What you need to do — Having read the listing below, repeat it exactly.

Available records —
◆ ◆ ◆
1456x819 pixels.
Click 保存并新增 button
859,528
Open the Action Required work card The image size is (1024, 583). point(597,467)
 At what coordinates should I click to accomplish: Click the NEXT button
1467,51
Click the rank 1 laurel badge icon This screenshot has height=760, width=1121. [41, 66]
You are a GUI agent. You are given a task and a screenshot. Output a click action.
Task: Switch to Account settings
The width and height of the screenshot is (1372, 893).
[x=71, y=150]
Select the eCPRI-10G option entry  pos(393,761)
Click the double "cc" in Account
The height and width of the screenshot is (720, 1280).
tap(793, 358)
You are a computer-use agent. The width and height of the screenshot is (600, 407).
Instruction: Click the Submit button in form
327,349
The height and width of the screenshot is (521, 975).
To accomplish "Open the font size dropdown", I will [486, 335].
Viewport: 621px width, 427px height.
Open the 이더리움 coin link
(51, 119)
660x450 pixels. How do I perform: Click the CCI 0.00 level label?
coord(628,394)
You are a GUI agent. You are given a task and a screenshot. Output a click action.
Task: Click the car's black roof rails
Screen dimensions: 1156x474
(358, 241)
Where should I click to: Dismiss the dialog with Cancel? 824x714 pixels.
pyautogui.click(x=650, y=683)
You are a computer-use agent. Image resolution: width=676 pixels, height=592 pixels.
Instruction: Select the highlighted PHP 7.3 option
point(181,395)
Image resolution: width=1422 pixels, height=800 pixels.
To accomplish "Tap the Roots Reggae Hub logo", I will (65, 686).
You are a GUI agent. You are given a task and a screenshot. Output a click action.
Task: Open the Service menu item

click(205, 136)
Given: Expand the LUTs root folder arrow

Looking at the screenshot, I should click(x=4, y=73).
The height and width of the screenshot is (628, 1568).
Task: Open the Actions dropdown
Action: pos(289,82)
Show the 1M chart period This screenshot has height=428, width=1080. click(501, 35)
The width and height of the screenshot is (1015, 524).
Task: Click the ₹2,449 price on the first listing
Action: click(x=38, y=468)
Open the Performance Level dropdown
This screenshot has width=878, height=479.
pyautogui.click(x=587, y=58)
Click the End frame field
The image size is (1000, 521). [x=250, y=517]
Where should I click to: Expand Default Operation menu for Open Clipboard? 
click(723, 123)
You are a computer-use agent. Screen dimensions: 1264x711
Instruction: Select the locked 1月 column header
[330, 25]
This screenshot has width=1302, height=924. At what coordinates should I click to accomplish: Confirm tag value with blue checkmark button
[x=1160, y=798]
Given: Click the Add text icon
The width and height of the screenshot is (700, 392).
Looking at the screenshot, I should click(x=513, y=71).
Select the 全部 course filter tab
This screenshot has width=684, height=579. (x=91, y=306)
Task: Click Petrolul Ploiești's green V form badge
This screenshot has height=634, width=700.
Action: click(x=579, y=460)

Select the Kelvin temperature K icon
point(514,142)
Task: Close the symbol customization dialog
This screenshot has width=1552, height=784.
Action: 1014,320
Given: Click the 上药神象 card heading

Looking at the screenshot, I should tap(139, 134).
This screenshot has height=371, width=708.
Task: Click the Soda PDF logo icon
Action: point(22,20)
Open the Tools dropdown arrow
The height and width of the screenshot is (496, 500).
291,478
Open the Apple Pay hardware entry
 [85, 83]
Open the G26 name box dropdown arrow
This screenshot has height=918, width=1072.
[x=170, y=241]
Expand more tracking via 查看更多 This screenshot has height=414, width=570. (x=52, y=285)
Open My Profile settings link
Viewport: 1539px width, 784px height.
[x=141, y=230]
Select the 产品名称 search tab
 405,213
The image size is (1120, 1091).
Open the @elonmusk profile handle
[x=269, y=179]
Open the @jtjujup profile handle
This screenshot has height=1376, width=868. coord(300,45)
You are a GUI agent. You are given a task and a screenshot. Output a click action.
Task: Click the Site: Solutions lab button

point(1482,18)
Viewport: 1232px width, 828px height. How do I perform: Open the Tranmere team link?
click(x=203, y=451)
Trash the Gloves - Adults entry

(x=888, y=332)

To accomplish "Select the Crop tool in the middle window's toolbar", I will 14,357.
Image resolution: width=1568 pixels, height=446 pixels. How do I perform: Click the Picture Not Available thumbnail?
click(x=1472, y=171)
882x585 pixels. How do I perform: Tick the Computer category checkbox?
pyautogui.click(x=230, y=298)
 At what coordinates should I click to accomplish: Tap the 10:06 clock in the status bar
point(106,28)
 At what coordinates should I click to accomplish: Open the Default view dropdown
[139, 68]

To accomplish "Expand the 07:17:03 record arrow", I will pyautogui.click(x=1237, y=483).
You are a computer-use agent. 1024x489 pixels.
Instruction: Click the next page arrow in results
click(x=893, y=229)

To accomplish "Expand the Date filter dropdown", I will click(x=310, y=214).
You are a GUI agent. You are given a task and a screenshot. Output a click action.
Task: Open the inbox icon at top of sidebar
◆ ◆ ◆
Output below —
1456x819 pixels.
Click 保存并新增 button
859,528
Open the Action Required work card The image size is (1024, 583). point(597,467)
 At what coordinates should I click to accomplish: Click the NEXT button
1467,51
Click the rank 1 laurel badge icon This screenshot has height=760, width=1121. [41, 66]
You are a GUI agent. You are given a task and a screenshot. Output a click action.
Task: Switch to Account settings
The width and height of the screenshot is (1372, 893).
[x=71, y=150]
Select the eCPRI-10G option entry  pos(393,761)
Click the double "cc" in Account
The height and width of the screenshot is (720, 1280).
tap(793, 358)
You are a computer-use agent. The width and height of the screenshot is (600, 407).
Instruction: Click the Submit button in form
327,349
The height and width of the screenshot is (521, 975).
To accomplish "Open the font size dropdown", I will [486, 335].
Viewport: 621px width, 427px height.
Open the 이더리움 coin link
(51, 119)
660x450 pixels. How do I perform: Click the CCI 0.00 level label?
coord(628,394)
You are a GUI agent. You are given a task and a screenshot. Output a click action.
Task: Click the car's black roof rails
Screen dimensions: 1156x474
(358, 241)
Where should I click to: Dismiss the dialog with Cancel? 824x714 pixels.
pyautogui.click(x=650, y=683)
You are a computer-use agent. Image resolution: width=676 pixels, height=592 pixels.
Instruction: Select the highlighted PHP 7.3 option
point(181,395)
Image resolution: width=1422 pixels, height=800 pixels.
To accomplish "Tap the Roots Reggae Hub logo", I will (65, 686).
You are a GUI agent. You are given a task and a screenshot. Output a click action.
Task: Open the Service menu item

click(205, 136)
Given: Expand the LUTs root folder arrow

Looking at the screenshot, I should click(x=4, y=73).
The height and width of the screenshot is (628, 1568).
Task: Open the Actions dropdown
Action: pos(289,82)
Show the 1M chart period This screenshot has height=428, width=1080. click(501, 35)
The width and height of the screenshot is (1015, 524).
Task: Click the ₹2,449 price on the first listing
Action: click(x=38, y=468)
Open the Performance Level dropdown
This screenshot has width=878, height=479.
pyautogui.click(x=587, y=58)
Click the End frame field
The image size is (1000, 521). [x=250, y=517]
Where should I click to: Expand Default Operation menu for Open Clipboard? 
click(723, 123)
You are a computer-use agent. Screen dimensions: 1264x711
Instruction: Select the locked 1月 column header
[330, 25]
This screenshot has width=1302, height=924. At what coordinates should I click to accomplish: Confirm tag value with blue checkmark button
[x=1160, y=798]
Given: Click the Add text icon
The width and height of the screenshot is (700, 392).
Looking at the screenshot, I should click(x=513, y=71).
Select the 全部 course filter tab
This screenshot has width=684, height=579. (x=91, y=306)
Task: Click Petrolul Ploiești's green V form badge
This screenshot has height=634, width=700.
Action: click(x=579, y=460)

Select the Kelvin temperature K icon
point(514,142)
Task: Close the symbol customization dialog
This screenshot has width=1552, height=784.
Action: 1014,320
Given: Click the 上药神象 card heading

Looking at the screenshot, I should tap(139, 134).
This screenshot has height=371, width=708.
Task: Click the Soda PDF logo icon
Action: point(22,20)
Open the Tools dropdown arrow
The height and width of the screenshot is (496, 500).
291,478
Open the Apple Pay hardware entry
 [85, 83]
Open the G26 name box dropdown arrow
This screenshot has height=918, width=1072.
[x=170, y=241]
Expand more tracking via 查看更多 This screenshot has height=414, width=570. (x=52, y=285)
Open My Profile settings link
Viewport: 1539px width, 784px height.
[x=141, y=230]
Select the 产品名称 search tab
 405,213
The image size is (1120, 1091).
Open the @elonmusk profile handle
[x=269, y=179]
Open the @jtjujup profile handle
This screenshot has height=1376, width=868. coord(300,45)
You are a GUI agent. You are given a task and a screenshot. Output a click action.
Task: Click the Site: Solutions lab button

point(1482,18)
Viewport: 1232px width, 828px height. How do I perform: Open the Tranmere team link?
click(x=203, y=451)
Trash the Gloves - Adults entry

(x=888, y=332)

To accomplish "Select the Crop tool in the middle window's toolbar", I will 14,357.
Image resolution: width=1568 pixels, height=446 pixels. How do I perform: Click the Picture Not Available thumbnail?
click(x=1472, y=171)
882x585 pixels. How do I perform: Tick the Computer category checkbox?
pyautogui.click(x=230, y=298)
 At what coordinates should I click to accomplish: Tap the 10:06 clock in the status bar
point(106,28)
 At what coordinates should I click to accomplish: Open the Default view dropdown
[139, 68]

To accomplish "Expand the 07:17:03 record arrow", I will pyautogui.click(x=1237, y=483).
You are a computer-use agent. 1024x489 pixels.
Instruction: Click the next page arrow in results
click(x=893, y=229)

To accomplish "Expand the Date filter dropdown", I will click(x=310, y=214).
You are a GUI agent. You are given a task and a screenshot. Output a click action.
Task: Open the inbox icon at top of sidebar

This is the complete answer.